Texte ::
────────────────
De l'aveu même de M. Rutte, la première journée, vendredi, s'est achevée «dans une ambiance quelque peu fiévreuse», «ce qui n'est pas vraiment bon signe». En cause, sa position jugée trop dure sur le contrôle des fonds, et plus globalement les réticences des trois autres «frugaux» sur ce plan de relance, adossé au budget à long terme de l'UE (2021-2027) de 1074 milliards d'euros.
Italie et Espagne
Ces pays, rejoints par la Finlande, ont de profondes réserves sur cette proposition, qui devrait profiter avant tout à l'Italie et l'Espagne, deux Etats très affectés par la pandémie, mais qu'ils considèrent comme les plus laxistes en matière budgétaire.
L'Autriche «rejette clairement la proposition actuelle», a insisté vendredi soir le chancelier autrichien Sebastian Kurz. «Nous voulons bien sûr faire preuve de solidarité, mais nous avons également les intérêts des contribuables autrichiens à l'esprit», a-t-il tweeté.
────────────────
Données d'entrée ::
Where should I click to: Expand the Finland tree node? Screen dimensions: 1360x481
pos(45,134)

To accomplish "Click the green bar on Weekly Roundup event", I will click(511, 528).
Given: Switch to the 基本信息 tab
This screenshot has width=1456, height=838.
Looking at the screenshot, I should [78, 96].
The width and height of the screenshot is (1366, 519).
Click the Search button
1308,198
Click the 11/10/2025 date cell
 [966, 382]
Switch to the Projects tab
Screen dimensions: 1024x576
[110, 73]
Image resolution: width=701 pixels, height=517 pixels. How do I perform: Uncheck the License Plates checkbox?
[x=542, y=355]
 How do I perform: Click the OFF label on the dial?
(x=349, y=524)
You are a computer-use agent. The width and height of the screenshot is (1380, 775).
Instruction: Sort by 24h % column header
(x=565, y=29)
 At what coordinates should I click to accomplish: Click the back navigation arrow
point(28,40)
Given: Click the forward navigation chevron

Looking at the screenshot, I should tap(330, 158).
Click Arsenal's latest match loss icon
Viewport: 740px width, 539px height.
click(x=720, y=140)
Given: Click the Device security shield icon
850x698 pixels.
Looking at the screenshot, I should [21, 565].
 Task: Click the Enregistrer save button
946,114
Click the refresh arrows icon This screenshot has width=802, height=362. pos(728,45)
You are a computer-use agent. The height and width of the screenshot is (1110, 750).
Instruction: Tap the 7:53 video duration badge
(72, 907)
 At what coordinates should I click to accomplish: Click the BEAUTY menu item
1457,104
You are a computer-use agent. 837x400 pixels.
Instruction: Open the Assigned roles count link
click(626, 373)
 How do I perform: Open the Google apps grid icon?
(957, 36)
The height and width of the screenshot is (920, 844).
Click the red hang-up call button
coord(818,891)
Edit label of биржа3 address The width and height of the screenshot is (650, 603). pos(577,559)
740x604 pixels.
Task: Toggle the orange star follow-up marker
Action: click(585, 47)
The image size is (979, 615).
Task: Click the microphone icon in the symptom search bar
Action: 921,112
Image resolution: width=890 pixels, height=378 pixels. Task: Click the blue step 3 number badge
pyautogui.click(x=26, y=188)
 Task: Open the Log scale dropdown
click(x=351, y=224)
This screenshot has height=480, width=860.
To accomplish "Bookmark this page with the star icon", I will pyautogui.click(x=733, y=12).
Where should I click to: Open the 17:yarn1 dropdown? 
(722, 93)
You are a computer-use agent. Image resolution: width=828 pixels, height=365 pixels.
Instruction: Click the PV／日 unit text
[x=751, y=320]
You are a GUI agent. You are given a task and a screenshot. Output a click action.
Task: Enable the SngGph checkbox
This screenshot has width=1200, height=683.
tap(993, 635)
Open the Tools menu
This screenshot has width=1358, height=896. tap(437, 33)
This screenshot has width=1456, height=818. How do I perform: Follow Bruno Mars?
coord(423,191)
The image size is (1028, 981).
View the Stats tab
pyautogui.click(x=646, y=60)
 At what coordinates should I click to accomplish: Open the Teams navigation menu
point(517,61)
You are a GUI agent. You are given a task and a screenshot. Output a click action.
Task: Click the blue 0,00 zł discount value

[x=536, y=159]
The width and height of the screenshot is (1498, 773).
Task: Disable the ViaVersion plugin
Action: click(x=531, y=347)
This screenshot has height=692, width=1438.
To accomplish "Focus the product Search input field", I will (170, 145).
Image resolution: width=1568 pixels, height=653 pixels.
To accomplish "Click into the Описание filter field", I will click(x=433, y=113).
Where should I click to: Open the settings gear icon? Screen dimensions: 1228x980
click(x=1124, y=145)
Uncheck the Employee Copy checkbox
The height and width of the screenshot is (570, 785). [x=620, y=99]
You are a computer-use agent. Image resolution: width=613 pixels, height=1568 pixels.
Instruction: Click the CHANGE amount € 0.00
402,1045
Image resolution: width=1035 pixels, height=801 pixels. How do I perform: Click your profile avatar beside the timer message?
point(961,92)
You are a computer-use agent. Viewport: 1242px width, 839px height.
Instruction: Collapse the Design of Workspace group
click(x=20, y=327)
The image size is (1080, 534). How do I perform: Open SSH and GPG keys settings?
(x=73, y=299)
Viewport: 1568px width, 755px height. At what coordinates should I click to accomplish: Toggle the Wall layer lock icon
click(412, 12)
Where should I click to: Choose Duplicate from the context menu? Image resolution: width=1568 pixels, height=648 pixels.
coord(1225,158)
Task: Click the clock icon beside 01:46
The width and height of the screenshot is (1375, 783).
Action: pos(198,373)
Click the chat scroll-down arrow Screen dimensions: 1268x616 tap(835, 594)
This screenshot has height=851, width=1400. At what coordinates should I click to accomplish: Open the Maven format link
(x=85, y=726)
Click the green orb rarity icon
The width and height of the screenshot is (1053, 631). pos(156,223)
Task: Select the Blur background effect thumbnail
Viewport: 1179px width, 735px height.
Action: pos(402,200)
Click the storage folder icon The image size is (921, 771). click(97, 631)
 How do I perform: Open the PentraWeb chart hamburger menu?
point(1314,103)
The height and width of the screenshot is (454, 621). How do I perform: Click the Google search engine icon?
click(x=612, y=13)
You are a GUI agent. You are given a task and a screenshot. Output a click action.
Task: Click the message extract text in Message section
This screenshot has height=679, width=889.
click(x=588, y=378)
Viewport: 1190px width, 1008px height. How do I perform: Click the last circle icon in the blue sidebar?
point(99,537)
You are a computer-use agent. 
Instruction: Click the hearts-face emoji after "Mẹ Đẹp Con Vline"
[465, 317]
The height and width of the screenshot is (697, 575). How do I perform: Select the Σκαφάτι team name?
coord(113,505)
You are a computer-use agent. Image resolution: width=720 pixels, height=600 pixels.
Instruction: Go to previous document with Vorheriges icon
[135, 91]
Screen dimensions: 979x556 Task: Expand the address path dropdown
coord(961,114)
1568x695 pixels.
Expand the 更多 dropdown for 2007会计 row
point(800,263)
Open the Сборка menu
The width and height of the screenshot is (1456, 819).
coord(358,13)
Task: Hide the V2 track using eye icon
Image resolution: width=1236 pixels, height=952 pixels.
────────────────
Travail à faire ::
1) D'après le texte, répondez aux questions suivantes :
(a) À combien s'élève le budget à long terme de l'UE (2021-2027) ?
(b) Quel pays s'est joint aux réserves des autres États sur la proposition ?
(c) Quelle fonction occupe Sebastian Kurz ?
2) Relevez chaque ligne des enregistrements contenant la chaîne "perform", en respectant les majuscules et les minuscules.

Corrigé ::
1)
(a) 1074 milliards d'euros.
(b) La Finlande.
(c) Il est chancelier autrichien.

2)
Image resolution: width=701 pixels, height=517 pixels. How do I perform: Uncheck the License Plates checkbox?
 How do I perform: Click the OFF label on the dial?
 How do I perform: Open the Google apps grid icon?
This screenshot has width=1456, height=818. How do I perform: Follow Bruno Mars?
Image resolution: width=1035 pixels, height=801 pixels. How do I perform: Click your profile avatar beside the timer message?
The image size is (1080, 534). How do I perform: Open SSH and GPG keys settings?
 How do I perform: Open the PentraWeb chart hamburger menu?
The height and width of the screenshot is (454, 621). How do I perform: Click the Google search engine icon?
Viewport: 1190px width, 1008px height. How do I perform: Click the last circle icon in the blue sidebar?
The height and width of the screenshot is (697, 575). How do I perform: Select the Σκαφάτι team name?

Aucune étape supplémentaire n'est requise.